Você é o meu tradutor particular. Está compreender?
Não
entendia, mas aprendera que, em Tizangara, nada necessita de
entendimento. Ainda pigarreei para sugerir minhas objeções. Foi
quando deu entrada Dona Ermelinda, a respectiva do administrador. Ela
se fazia conhecer como “a Primeira Dama”. Olhou-me como se eu não
chegasse sequer a ser gente. E falou, prestando grandes favores ao
mundo:
— Dizem
que vem um italiano e que vai ficar aqui a fazer a investigação.
Você fala italiano?
— Eu
não.
—
Ótimo.

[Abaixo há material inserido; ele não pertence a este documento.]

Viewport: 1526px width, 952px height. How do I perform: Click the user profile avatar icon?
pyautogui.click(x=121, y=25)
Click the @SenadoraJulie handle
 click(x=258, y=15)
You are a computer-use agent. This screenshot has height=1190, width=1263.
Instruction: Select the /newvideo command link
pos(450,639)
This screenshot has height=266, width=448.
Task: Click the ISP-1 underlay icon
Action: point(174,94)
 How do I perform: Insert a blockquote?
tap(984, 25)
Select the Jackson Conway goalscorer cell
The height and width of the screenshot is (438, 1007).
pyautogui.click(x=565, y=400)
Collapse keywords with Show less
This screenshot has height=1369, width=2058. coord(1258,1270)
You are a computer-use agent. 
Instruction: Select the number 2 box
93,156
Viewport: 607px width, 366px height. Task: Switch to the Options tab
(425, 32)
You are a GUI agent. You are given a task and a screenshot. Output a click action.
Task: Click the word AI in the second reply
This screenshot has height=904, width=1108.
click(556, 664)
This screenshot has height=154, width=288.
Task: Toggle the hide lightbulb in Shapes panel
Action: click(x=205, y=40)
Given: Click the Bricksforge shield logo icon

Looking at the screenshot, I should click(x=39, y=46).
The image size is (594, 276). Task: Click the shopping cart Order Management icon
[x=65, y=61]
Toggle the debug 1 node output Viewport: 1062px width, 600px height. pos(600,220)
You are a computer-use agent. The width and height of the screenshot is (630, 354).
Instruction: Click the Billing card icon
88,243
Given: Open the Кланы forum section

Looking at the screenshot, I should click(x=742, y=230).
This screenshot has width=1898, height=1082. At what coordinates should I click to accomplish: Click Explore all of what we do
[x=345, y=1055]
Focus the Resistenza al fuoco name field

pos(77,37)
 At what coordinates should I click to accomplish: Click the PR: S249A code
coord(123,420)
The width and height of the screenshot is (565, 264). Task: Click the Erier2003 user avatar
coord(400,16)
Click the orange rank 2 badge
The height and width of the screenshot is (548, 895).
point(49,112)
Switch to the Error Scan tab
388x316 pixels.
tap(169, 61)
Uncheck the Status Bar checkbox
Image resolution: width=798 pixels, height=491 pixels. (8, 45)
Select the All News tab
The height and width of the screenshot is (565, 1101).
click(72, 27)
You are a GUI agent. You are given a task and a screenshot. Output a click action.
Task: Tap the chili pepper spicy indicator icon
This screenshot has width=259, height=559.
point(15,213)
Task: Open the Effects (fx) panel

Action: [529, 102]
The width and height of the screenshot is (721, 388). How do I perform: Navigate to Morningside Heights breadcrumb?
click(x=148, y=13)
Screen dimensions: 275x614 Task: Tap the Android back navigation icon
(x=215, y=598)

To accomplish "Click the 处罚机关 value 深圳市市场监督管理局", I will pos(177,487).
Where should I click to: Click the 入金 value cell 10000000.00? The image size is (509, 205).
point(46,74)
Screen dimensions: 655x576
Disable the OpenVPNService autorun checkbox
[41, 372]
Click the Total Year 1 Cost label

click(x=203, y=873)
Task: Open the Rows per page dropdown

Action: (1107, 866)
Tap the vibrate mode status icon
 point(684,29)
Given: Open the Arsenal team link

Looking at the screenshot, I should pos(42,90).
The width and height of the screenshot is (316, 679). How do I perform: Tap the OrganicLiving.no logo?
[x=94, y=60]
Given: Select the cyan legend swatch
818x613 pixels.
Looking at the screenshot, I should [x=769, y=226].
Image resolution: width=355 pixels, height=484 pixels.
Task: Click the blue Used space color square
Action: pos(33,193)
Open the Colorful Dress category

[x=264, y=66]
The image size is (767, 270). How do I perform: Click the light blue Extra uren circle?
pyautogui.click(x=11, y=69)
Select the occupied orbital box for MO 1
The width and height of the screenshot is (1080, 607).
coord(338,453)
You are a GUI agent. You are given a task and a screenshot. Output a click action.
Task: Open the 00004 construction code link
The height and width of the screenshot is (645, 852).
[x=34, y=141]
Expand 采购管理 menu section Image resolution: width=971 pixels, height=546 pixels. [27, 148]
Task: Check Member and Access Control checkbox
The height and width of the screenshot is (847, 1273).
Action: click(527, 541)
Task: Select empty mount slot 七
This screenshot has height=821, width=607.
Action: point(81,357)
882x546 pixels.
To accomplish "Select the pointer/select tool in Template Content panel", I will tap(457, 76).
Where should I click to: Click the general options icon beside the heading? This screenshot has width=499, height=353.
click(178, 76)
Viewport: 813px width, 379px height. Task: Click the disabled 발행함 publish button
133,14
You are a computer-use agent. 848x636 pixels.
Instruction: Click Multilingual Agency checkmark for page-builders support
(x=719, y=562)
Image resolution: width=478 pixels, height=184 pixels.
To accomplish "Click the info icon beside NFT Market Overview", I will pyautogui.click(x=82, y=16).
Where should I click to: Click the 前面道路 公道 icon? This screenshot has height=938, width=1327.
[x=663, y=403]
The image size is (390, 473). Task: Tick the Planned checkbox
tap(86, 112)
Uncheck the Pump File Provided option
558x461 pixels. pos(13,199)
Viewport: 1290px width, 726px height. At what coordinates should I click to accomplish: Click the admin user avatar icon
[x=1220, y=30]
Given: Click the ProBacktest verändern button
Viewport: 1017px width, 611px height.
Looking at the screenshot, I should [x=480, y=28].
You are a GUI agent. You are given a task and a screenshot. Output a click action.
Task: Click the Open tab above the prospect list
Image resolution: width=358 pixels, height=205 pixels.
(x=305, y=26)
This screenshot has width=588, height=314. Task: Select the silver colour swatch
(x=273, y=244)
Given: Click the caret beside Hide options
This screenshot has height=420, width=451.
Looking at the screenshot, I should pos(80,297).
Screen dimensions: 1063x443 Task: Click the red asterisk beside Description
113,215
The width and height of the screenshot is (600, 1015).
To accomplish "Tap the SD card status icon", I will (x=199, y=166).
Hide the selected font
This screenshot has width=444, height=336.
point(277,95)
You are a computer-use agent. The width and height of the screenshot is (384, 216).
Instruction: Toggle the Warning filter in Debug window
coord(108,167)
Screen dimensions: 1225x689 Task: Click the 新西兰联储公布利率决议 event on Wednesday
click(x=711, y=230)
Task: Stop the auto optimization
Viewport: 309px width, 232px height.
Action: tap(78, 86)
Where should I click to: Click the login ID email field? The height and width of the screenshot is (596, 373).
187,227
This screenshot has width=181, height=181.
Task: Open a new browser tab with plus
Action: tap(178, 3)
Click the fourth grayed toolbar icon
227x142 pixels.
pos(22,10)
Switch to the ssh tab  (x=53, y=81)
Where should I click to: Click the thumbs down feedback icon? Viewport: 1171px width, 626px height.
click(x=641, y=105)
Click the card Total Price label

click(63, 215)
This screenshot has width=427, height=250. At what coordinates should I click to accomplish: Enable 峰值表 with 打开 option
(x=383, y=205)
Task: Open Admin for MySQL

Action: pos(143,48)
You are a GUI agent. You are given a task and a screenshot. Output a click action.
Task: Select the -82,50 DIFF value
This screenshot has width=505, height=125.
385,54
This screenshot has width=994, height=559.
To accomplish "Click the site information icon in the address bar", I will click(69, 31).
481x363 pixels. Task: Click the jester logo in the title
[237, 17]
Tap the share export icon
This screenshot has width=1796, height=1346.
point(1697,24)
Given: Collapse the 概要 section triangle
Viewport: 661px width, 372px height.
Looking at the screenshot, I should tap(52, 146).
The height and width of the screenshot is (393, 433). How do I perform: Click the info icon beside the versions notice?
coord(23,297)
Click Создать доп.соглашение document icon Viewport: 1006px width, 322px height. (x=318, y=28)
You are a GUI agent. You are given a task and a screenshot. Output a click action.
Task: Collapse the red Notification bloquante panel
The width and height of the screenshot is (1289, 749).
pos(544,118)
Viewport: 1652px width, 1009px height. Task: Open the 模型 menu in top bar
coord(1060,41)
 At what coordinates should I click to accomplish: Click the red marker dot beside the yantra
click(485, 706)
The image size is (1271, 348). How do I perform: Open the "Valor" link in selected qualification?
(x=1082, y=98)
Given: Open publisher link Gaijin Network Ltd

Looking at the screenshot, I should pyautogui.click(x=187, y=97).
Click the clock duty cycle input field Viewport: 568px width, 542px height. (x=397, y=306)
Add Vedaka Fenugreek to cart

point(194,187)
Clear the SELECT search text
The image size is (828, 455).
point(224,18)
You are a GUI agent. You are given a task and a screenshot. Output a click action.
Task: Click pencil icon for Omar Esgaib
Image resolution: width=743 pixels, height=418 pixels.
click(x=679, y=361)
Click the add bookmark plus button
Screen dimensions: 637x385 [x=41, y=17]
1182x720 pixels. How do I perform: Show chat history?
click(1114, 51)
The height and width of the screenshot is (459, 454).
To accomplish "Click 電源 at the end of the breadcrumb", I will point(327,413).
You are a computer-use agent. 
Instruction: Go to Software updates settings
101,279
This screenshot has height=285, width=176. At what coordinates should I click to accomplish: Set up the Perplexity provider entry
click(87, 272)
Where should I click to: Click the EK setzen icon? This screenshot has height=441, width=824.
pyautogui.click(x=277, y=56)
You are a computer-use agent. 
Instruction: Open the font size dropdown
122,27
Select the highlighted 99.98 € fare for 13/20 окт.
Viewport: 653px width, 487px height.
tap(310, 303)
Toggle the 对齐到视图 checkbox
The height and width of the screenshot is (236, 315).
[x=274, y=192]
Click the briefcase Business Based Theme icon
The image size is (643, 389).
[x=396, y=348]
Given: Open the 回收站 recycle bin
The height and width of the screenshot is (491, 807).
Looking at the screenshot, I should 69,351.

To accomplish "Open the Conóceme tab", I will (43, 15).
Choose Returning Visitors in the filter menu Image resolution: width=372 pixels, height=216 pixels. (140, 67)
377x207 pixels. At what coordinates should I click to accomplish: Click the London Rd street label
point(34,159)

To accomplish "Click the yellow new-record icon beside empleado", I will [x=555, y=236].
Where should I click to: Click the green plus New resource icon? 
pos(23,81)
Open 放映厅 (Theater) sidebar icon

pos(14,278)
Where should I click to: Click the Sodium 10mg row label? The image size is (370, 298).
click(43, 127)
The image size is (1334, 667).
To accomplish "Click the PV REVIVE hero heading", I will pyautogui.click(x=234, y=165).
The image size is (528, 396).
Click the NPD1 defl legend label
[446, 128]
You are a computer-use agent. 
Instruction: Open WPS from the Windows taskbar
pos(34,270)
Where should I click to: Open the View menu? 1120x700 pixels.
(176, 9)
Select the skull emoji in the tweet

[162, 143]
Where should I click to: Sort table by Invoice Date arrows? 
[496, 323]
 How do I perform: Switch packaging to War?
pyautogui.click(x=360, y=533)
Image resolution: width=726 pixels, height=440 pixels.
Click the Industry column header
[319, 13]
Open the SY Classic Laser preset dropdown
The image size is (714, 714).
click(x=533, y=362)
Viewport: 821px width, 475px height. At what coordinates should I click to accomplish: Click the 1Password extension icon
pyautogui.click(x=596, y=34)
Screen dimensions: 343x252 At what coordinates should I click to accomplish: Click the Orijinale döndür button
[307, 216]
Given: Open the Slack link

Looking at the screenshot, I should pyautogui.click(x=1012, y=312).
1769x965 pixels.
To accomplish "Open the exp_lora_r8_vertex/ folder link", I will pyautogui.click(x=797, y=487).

Porque os italianos nunca
falam italiano.
— Mas,
desculpe, senhor administrador, traduzo para qual língua?
—
Inglês, alemão. Uma qualquer,
desenrasca-se.
A
administratriz de novo se interpôs, deixando invisível o esposo.
Falava ajeitando o turbante e sacudindo as longas túnicas. Ermelinda
clamava que eram vestes típicas de África. Mas nós éramos
africanos, de carne e alma, e jamais havíamos visto tais
indumentárias. No momento, ela reiterava:
— O
que eu quero, em tanto que Ermelinda, é que eles fiquem a saber que
nós, em Tizangara, temos tradução simultânea.
Remexeu
nos dedos, ajeitando os enfeites. Ela exibia mais anéis que Saturno.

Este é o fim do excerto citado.